It’s often claimed in the world of Wall Street and stock-pickers that the best way to perform as an investor is to hire a broker who allocates your money into pricey actively managed mutual funds. While many trusted financial luminaries, such as our own Burt Malkiel and Charley Ellis, have quashed the claim that active mutual funds outperform their indexing counterparts, big brokerages maintain their worrisome position. In this Wall Street Journal article, contributor Daisy Maxey lays bare the hard facts that prove what Malkiel and Ellis have been asserting all along. Read the column, in full, below.

Active mutual-fund managers say you can’t judge their performance against passive benchmarks over short time periods. Is a decade and a half long enough?

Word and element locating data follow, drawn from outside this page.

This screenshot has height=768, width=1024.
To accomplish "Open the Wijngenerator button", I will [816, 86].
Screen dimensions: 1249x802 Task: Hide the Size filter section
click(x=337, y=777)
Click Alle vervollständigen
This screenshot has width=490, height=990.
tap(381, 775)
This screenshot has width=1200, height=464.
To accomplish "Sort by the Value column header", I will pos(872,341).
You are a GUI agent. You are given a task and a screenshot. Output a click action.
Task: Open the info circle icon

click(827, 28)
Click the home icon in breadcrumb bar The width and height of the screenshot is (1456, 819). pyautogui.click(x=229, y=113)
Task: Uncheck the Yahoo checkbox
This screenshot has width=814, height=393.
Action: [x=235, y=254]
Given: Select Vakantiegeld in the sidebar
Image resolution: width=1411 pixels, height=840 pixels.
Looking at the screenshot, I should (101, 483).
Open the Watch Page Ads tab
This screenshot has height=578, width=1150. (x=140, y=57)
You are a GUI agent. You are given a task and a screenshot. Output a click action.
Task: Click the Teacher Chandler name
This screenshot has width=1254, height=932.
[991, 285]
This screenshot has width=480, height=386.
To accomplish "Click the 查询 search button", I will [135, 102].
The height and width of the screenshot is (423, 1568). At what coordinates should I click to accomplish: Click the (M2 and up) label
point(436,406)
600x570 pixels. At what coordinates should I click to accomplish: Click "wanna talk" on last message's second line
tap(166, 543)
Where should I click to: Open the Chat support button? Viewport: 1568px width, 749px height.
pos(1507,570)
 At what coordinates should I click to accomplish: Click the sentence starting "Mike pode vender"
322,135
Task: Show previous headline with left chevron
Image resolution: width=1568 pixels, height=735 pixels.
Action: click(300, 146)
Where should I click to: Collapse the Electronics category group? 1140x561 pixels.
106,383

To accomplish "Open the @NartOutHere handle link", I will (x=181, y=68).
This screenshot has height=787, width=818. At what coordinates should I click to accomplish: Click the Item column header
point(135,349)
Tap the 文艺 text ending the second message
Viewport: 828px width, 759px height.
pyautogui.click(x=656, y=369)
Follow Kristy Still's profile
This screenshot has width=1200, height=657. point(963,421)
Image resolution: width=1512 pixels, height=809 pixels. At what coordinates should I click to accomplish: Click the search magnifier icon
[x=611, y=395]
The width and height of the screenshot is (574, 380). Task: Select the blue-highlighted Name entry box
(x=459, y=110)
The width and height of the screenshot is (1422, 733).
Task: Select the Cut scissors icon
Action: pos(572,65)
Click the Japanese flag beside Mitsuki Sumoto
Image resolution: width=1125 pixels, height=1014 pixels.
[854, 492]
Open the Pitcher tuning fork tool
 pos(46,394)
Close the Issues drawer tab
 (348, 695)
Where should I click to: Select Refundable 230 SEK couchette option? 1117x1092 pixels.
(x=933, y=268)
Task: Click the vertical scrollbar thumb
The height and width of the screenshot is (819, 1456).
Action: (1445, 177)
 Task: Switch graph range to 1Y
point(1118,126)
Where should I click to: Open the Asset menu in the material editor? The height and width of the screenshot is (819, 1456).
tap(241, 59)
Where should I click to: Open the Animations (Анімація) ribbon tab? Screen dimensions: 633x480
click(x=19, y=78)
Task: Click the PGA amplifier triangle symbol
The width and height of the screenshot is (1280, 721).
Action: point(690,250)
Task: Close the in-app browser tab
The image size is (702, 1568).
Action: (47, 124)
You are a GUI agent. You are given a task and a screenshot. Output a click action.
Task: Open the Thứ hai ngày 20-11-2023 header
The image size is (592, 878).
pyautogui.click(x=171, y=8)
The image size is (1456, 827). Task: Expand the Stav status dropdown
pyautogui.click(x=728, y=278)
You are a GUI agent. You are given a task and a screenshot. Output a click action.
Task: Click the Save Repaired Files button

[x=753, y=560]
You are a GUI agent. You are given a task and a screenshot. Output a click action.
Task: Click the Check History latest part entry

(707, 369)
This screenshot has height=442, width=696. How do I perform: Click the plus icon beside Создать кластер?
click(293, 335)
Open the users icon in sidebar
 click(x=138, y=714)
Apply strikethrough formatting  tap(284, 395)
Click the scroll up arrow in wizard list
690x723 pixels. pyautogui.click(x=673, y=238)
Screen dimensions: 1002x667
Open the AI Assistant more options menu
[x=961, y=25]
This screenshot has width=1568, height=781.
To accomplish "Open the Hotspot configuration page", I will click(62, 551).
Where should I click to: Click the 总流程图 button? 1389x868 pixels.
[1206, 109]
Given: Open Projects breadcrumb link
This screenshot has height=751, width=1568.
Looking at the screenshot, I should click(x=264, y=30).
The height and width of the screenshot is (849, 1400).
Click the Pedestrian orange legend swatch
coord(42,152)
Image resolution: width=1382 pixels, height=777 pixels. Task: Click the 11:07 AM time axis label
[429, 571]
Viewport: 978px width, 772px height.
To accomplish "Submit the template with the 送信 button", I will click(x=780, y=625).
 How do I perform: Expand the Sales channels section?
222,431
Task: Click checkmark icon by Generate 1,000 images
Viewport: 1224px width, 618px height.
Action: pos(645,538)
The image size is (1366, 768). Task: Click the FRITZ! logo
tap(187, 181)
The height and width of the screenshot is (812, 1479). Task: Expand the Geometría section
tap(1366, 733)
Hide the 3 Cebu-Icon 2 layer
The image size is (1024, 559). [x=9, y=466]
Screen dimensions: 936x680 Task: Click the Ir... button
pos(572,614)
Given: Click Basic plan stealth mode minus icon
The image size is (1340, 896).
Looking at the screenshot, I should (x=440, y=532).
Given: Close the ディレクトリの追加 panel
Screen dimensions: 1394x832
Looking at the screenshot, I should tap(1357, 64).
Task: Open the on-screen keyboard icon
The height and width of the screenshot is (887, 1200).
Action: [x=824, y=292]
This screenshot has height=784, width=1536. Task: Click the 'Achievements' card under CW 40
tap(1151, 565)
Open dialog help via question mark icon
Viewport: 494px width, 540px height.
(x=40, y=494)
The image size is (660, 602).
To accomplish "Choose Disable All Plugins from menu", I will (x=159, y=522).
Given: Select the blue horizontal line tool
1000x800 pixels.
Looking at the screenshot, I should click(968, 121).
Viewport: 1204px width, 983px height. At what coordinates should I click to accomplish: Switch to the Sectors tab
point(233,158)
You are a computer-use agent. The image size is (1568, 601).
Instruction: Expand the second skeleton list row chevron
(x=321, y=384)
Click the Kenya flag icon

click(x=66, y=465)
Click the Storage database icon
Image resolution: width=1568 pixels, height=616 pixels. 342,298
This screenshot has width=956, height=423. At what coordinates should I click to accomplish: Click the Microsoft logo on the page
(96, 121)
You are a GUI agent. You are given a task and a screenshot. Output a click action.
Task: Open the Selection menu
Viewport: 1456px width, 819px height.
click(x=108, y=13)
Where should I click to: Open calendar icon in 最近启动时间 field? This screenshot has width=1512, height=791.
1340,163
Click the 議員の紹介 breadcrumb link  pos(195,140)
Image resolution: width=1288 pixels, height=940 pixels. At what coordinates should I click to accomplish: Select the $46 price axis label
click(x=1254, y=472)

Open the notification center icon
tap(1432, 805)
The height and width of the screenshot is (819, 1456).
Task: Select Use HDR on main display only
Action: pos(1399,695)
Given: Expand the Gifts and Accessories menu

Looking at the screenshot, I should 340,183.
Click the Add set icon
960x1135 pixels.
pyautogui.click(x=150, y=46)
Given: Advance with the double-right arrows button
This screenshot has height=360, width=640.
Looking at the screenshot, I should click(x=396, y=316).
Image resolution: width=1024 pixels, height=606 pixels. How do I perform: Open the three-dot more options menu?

Over the 15 years ending December 2016, 95.4% of U.S. mid-cap funds, 93.2% of U.S. small-cap funds and 92.2% of U.S. large-cap funds trailed their respective benchmarks, according to the latest S&P Indices Versus Active funds scorecard. The analysis, known as Spiva, is published semiannually by S&P Global using a methodology that includes funds that have been liquidated or merged out of existence.

Percentage of U.S. Equity Funds Outperformed by Benchmark

Chart based on rolling 3-year returns
Chart based on rolling 3-year returns PHOTO: S&P DOW JONES INDICES

This was the first year that the analysis included 15 years of data, which helps to offer a “more stable narrative,” given that the performance of active managers can vary based on market cycles, says Aye Soe, managing director of research and design at S&P Dow Jones Indices.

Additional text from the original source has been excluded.